Paul Green1, Ian Duddy1, Peter Japsen2, Johan M. Bonow2, and James A. Chalmers2
1Geotrack International, Brunswick West, VIC, Australia.
2GEUS, Copenhagen, Denmark.

Low temperature thermochronology techniques (AFTA, apatite (U-Th)/He dating) are commonly employed to study uplift of elevated passive continental margins (EPCMs). Such studies traditionally focus on basement terrains lacking sedimentary cover, with results commonly presented in terms of continuous cooling/exhumation, assuming that margins represent long-lived highs having undergone continual emergence. However, studies of EPCMs where sedimentary cover is preserved reveal more complex histories, involving multiple episodes of burial and subsequent exhumation. The presence of sedimentary cover allows use of complementary techniques such as vitrinite reflectance and sonic velocity to constrain the burial and exhumation history. Consistent results from multiple, independently calibrated techniques provide confident interpretations.

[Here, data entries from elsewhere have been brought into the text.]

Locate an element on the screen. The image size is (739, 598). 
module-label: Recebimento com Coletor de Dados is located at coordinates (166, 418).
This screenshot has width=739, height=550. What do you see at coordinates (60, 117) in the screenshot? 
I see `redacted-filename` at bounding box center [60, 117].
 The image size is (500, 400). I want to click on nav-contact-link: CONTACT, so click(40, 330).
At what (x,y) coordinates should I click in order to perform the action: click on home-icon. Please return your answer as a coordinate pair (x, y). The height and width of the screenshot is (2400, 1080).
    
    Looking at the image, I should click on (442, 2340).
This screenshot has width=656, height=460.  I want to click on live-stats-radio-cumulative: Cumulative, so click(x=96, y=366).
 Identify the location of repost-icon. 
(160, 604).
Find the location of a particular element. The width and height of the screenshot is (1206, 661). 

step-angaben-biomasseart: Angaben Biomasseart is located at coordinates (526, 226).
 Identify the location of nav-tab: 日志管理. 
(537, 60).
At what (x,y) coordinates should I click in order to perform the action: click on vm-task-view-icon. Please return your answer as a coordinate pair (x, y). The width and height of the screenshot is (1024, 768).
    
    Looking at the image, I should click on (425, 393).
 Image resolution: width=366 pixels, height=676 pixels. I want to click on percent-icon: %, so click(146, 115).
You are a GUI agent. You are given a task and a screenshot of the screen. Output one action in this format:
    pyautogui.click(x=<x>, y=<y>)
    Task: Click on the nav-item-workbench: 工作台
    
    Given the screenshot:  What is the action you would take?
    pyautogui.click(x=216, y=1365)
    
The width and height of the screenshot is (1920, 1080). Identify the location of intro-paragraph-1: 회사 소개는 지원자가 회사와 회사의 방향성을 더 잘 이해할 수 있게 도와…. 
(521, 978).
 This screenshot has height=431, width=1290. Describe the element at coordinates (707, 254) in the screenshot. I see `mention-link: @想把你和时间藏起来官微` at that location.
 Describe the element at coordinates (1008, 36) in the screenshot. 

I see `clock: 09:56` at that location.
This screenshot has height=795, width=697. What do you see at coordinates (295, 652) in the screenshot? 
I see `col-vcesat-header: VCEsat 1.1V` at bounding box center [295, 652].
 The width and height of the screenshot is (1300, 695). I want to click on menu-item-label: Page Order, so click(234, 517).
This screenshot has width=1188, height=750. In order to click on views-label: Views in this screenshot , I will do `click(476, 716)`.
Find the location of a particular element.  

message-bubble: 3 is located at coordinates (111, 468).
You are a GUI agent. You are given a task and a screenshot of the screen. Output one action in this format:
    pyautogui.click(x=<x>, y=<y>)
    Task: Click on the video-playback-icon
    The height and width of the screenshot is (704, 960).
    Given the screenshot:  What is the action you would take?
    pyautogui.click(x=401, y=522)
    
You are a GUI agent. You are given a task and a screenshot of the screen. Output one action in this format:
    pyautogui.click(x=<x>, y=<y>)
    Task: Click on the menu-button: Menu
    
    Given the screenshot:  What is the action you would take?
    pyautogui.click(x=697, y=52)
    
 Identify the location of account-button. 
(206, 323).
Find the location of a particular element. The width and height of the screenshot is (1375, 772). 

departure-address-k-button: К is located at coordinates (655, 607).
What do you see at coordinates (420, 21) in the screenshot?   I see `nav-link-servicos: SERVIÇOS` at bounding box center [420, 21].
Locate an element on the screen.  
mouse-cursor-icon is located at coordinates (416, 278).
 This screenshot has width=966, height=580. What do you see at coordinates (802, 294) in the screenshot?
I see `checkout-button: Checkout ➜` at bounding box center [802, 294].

Our studies in West and East Greenland and NE Brazil have shown that these margins underwent subsidence and burial following rifting/separation, and episodic uplift began much later. We believe that similar histories are common to all passive margins, with absence of sedimentary cover reflecting erosional removal, rather than non-deposition. Such histories cannot be explained by current tectonic theories, in which margins (dominated by basement) conventionally represent areas of progressive emergence and erosion, while offshore sedimentary basins undergo progressive subsidence and burial.

Integration of independent constraints from geological information and the landscape is essential in order to define episodes of re-burial (heating), since thermochronology can reveal only cooling events. Rather than using thermochronology to define landscape development assuming permanent uplift, as is commonly attempted, definition of key landscape elements (regional erosion surfaces and generations of valley incision) provides a framework within which more reliable constraints can be extracted from thermochronology data.

The histories of episodic burial and exhumation revealed by such investigations have major implications for hydrocarbon exploration at passive margins. Episodic exhumation of margins leads to a very different distribution of reservoir horizons offshore. Erosional episodes identified onshore may also affect the offshore region, and tracing the ultimate sediment sink is not straightforward. Planation surfaces onshore often correlate with unconformities offshore, which may be very low angle, due to the regional nature of uplift and erosion, and their significance is often missed. This can lead to errors in assessing former burial depths in the absence of direct constraints (AFTA, VR etc), with consequences to estimation of maturity levels at depth. Only by integrating thermochronological data with geological data and evidence from the landscape can the detailed evolution of EPCMs be determined.

 

AAPG Search and Discovery Article #90130©2011 3P Arctic, The Polar Petroleum Potential Conference & Exhibition, Halifax, Nova Scotia, Canada, 30 August-2 September, 2011.